PROMPT. Return the entries below precisely, omitting nothing.

STUDY MATERIAL.
══════════════════════════════

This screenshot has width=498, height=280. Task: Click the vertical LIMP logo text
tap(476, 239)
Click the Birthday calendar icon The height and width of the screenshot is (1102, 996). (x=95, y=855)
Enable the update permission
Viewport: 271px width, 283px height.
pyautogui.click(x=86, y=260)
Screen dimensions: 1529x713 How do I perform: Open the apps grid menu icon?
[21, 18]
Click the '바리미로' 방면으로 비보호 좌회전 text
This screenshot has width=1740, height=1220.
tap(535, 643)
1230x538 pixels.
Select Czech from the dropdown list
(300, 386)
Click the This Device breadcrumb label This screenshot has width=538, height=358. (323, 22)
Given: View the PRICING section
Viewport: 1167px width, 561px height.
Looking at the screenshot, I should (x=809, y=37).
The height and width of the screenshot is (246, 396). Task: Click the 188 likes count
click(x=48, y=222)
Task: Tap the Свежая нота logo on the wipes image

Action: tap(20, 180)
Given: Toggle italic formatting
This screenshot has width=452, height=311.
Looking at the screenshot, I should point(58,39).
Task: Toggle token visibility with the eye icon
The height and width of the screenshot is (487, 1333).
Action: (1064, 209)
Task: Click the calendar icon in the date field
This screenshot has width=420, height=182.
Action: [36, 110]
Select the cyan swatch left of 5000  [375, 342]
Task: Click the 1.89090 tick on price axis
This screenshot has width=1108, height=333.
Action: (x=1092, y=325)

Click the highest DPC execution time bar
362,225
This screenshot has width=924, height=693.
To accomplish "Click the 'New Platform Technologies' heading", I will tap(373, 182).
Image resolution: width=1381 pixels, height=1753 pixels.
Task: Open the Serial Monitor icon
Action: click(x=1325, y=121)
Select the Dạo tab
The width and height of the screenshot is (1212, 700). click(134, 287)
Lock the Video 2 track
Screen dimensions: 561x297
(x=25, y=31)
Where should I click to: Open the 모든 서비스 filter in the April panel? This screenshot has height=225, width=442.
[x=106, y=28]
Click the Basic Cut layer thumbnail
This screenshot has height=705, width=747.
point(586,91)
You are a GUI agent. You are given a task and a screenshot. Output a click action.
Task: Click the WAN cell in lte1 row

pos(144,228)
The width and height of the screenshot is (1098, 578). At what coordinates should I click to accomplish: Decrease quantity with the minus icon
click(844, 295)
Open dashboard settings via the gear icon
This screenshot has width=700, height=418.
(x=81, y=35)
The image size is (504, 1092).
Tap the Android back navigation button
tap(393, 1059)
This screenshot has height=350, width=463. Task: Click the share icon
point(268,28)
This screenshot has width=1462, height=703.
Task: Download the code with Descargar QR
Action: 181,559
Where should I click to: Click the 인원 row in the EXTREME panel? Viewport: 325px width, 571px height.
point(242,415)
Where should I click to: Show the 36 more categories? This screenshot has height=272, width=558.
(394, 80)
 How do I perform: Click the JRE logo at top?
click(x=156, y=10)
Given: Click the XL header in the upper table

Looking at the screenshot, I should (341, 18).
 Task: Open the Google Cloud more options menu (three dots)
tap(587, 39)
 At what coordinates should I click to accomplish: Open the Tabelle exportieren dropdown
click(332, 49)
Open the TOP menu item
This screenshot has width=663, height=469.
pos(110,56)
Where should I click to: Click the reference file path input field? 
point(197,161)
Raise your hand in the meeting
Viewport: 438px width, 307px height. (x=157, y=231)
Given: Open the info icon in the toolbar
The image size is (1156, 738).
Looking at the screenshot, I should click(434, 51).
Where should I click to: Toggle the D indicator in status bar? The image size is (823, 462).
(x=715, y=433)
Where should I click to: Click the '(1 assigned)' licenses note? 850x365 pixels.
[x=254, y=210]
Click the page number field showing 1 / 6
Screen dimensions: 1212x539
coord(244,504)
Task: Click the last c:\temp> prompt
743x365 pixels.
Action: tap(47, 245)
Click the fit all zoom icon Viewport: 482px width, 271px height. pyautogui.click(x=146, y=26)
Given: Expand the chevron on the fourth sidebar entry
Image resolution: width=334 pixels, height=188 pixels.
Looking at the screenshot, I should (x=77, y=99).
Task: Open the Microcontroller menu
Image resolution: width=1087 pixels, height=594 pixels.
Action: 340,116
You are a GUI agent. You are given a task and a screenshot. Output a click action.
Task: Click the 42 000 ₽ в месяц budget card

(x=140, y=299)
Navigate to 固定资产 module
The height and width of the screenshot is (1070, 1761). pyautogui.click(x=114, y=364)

══════════════════════════════

RESPONSE AREA.
This screenshot has width=498, height=280. Task: Click the vertical LIMP logo text
tap(476, 239)
Click the Birthday calendar icon The height and width of the screenshot is (1102, 996). (x=95, y=855)
Enable the update permission
Viewport: 271px width, 283px height.
pyautogui.click(x=86, y=260)
Screen dimensions: 1529x713 How do I perform: Open the apps grid menu icon?
[21, 18]
Click the '바리미로' 방면으로 비보호 좌회전 text
This screenshot has width=1740, height=1220.
tap(535, 643)
1230x538 pixels.
Select Czech from the dropdown list
(300, 386)
Click the This Device breadcrumb label This screenshot has width=538, height=358. (323, 22)
Given: View the PRICING section
Viewport: 1167px width, 561px height.
Looking at the screenshot, I should (x=809, y=37).
The height and width of the screenshot is (246, 396). Task: Click the 188 likes count
click(x=48, y=222)
Task: Tap the Свежая нота logo on the wipes image

Action: tap(20, 180)
Given: Toggle italic formatting
This screenshot has width=452, height=311.
Looking at the screenshot, I should point(58,39).
Task: Toggle token visibility with the eye icon
The height and width of the screenshot is (487, 1333).
Action: (1064, 209)
Task: Click the calendar icon in the date field
This screenshot has width=420, height=182.
Action: [36, 110]
Select the cyan swatch left of 5000  [375, 342]
Task: Click the 1.89090 tick on price axis
This screenshot has width=1108, height=333.
Action: (x=1092, y=325)

Click the highest DPC execution time bar
362,225
This screenshot has width=924, height=693.
To accomplish "Click the 'New Platform Technologies' heading", I will tap(373, 182).
Image resolution: width=1381 pixels, height=1753 pixels.
Task: Open the Serial Monitor icon
Action: click(x=1325, y=121)
Select the Dạo tab
The width and height of the screenshot is (1212, 700). click(134, 287)
Lock the Video 2 track
Screen dimensions: 561x297
(x=25, y=31)
Where should I click to: Open the 모든 서비스 filter in the April panel? This screenshot has height=225, width=442.
[x=106, y=28]
Click the Basic Cut layer thumbnail
This screenshot has height=705, width=747.
point(586,91)
You are a GUI agent. You are given a task and a screenshot. Output a click action.
Task: Click the WAN cell in lte1 row

pos(144,228)
The width and height of the screenshot is (1098, 578). At what coordinates should I click to accomplish: Decrease quantity with the minus icon
click(844, 295)
Open dashboard settings via the gear icon
This screenshot has width=700, height=418.
(x=81, y=35)
The image size is (504, 1092).
Tap the Android back navigation button
tap(393, 1059)
This screenshot has height=350, width=463. Task: Click the share icon
point(268,28)
This screenshot has width=1462, height=703.
Task: Download the code with Descargar QR
Action: 181,559
Where should I click to: Click the 인원 row in the EXTREME panel? Viewport: 325px width, 571px height.
point(242,415)
Where should I click to: Show the 36 more categories? This screenshot has height=272, width=558.
(394, 80)
 How do I perform: Click the JRE logo at top?
click(x=156, y=10)
Given: Click the XL header in the upper table

Looking at the screenshot, I should (341, 18).
 Task: Open the Google Cloud more options menu (three dots)
tap(587, 39)
 At what coordinates should I click to accomplish: Open the Tabelle exportieren dropdown
click(332, 49)
Open the TOP menu item
This screenshot has width=663, height=469.
pos(110,56)
Where should I click to: Click the reference file path input field? 
point(197,161)
Raise your hand in the meeting
Viewport: 438px width, 307px height. (x=157, y=231)
Given: Open the info icon in the toolbar
The image size is (1156, 738).
Looking at the screenshot, I should click(434, 51).
Where should I click to: Toggle the D indicator in status bar? The image size is (823, 462).
(x=715, y=433)
Where should I click to: Click the '(1 assigned)' licenses note? 850x365 pixels.
[x=254, y=210]
Click the page number field showing 1 / 6
Screen dimensions: 1212x539
coord(244,504)
Task: Click the last c:\temp> prompt
743x365 pixels.
Action: tap(47, 245)
Click the fit all zoom icon Viewport: 482px width, 271px height. pyautogui.click(x=146, y=26)
Given: Expand the chevron on the fourth sidebar entry
Image resolution: width=334 pixels, height=188 pixels.
Looking at the screenshot, I should (x=77, y=99).
Task: Open the Microcontroller menu
Image resolution: width=1087 pixels, height=594 pixels.
Action: 340,116
You are a GUI agent. You are given a task and a screenshot. Output a click action.
Task: Click the 42 000 ₽ в месяц budget card

(x=140, y=299)
Navigate to 固定资产 module
The height and width of the screenshot is (1070, 1761). pyautogui.click(x=114, y=364)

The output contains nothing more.